One month has passed. This is when Jill Tanner moves into an adjoining apartment. She listens to Don talking to his mother over the phone and turns on the radio. When Don asks her to turn the volume down, she invites herself over for a cup of coffee. They start talking and find each other friendly. Jill does not realize that Don is blind until she sees him dropping his cigarette ash on the table. Jill has never met a blind man before, so she asks all sorts of questions about how Don manages everyday chores.

Jill tells Don that her favorite quote is: "I only ask to be free. The butterflies are free. Mankind will surely not deny to Harold Skimpole what it concedes to the butterflies." (From Dickens' Bleak House.) She takes him to Asparagus, a bohemian clothing store, on Union Street, where owner Roy helps them pick out some free-spirited fashion. Back home, Don makes up a song and starts to sing "Butterflies Are Free" on his guitar. They discover they can unlock the door separating their two apartments.

Surprising Don with a visit, Mrs. Baker sees that Don has attached himself to Jill. She also encounters them in the apartment partially undressed. She fears that Jill will break Don's heart. She takes Jill out for a lunch at Perry's, on Union Street, and tries to talk her out of Don's life. Jill has strong feelings for Don and tells Mrs. Baker that if there is someone who should get out of Don's life, it is she.

Following Mrs. Baker's input, Jill later breaks a dinner date at Don's apartment, showing up much later with Ralph, the director of the play she has auditioned for. Jill hesitantly announces that she is moving in with Ralph, trying too hard to convince Don, and herself, that it is a great idea.

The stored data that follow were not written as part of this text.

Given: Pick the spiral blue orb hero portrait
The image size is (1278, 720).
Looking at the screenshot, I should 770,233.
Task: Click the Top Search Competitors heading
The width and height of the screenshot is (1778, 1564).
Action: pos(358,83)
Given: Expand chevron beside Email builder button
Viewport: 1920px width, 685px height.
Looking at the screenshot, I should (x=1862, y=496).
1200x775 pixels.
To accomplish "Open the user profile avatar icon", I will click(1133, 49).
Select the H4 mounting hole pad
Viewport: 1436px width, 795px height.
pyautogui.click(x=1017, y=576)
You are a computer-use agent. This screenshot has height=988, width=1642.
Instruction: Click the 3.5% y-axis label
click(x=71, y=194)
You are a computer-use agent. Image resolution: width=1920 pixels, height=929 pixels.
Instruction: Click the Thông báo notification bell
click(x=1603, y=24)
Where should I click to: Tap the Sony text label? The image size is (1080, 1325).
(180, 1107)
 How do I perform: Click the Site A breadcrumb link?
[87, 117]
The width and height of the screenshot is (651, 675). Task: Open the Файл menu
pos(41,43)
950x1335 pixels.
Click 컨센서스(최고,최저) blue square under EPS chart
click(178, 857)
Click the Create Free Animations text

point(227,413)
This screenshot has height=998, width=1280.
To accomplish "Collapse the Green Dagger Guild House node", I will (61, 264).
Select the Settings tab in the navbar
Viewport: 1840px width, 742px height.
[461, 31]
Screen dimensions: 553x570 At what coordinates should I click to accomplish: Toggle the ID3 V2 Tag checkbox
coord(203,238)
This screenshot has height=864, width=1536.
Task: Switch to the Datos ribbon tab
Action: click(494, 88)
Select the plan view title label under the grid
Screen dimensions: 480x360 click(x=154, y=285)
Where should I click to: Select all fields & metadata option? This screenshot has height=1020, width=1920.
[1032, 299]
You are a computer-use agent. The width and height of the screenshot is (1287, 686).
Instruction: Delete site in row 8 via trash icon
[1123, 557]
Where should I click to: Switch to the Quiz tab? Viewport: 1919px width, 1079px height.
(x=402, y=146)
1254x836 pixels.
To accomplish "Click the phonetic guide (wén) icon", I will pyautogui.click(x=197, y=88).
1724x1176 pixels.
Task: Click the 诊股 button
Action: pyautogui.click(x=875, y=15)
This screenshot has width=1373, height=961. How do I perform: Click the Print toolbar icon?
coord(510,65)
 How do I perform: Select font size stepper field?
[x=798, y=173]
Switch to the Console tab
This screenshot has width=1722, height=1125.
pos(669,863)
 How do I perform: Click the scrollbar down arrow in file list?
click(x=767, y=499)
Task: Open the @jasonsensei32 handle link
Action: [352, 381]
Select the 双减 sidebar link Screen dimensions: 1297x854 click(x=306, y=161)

When Jill goes to pack her things, a heartbroken Don asks his mother if he can move back home. She talks him out of it, pointing out that her Little Donny Dark books had been her way of helping young Don face his fears, and she (sadly) must do the same now. They finally make peace over their new roles in life. Jill and Don fight over her moving out, and Don tells her she is the one who is disabled. She leaves but returns to Don, and the two reconcile.

Cast
 
 Goldie Hawn as Jill Tanner
 Edward Albert as Don Baker
 Eileen Heckart as Mrs. Baker
 Michael Glaser as Ralph Santori
 Michael Warren as Roy

Reception
Variety wrote: "Although the setting has been changed from New York to San Francisco for no apparent reason, Leonard Gershe's screen adaptation of his successful Broadway play ... is an excellent example of how to switch from one medium to another without sacrificing any of the qualities which makes the original version such a success." The review further praises the acting of Goldie Hawn, saying: "Miss Hawn, funny and touching, is a delight throughout and Miss Heckart finally gets another film role that enables her to display the versatility that has been evident for a long time in her stage roles."

Vincent Canby of The New York Times wrote: "The film is not completely without intelligence, but its intelligence is in the service of the kind of sentimentality that shrivels the mind, like something left in water too long."

Charles Champlin of the Los Angeles Times wrote that "a very well-made commercial play—funny, sentimental, positive, tight—has become a well-made commercial movie—light, bright, extremely well and personably acted, and preserving the intimacy and the unity which were the virtues of the play."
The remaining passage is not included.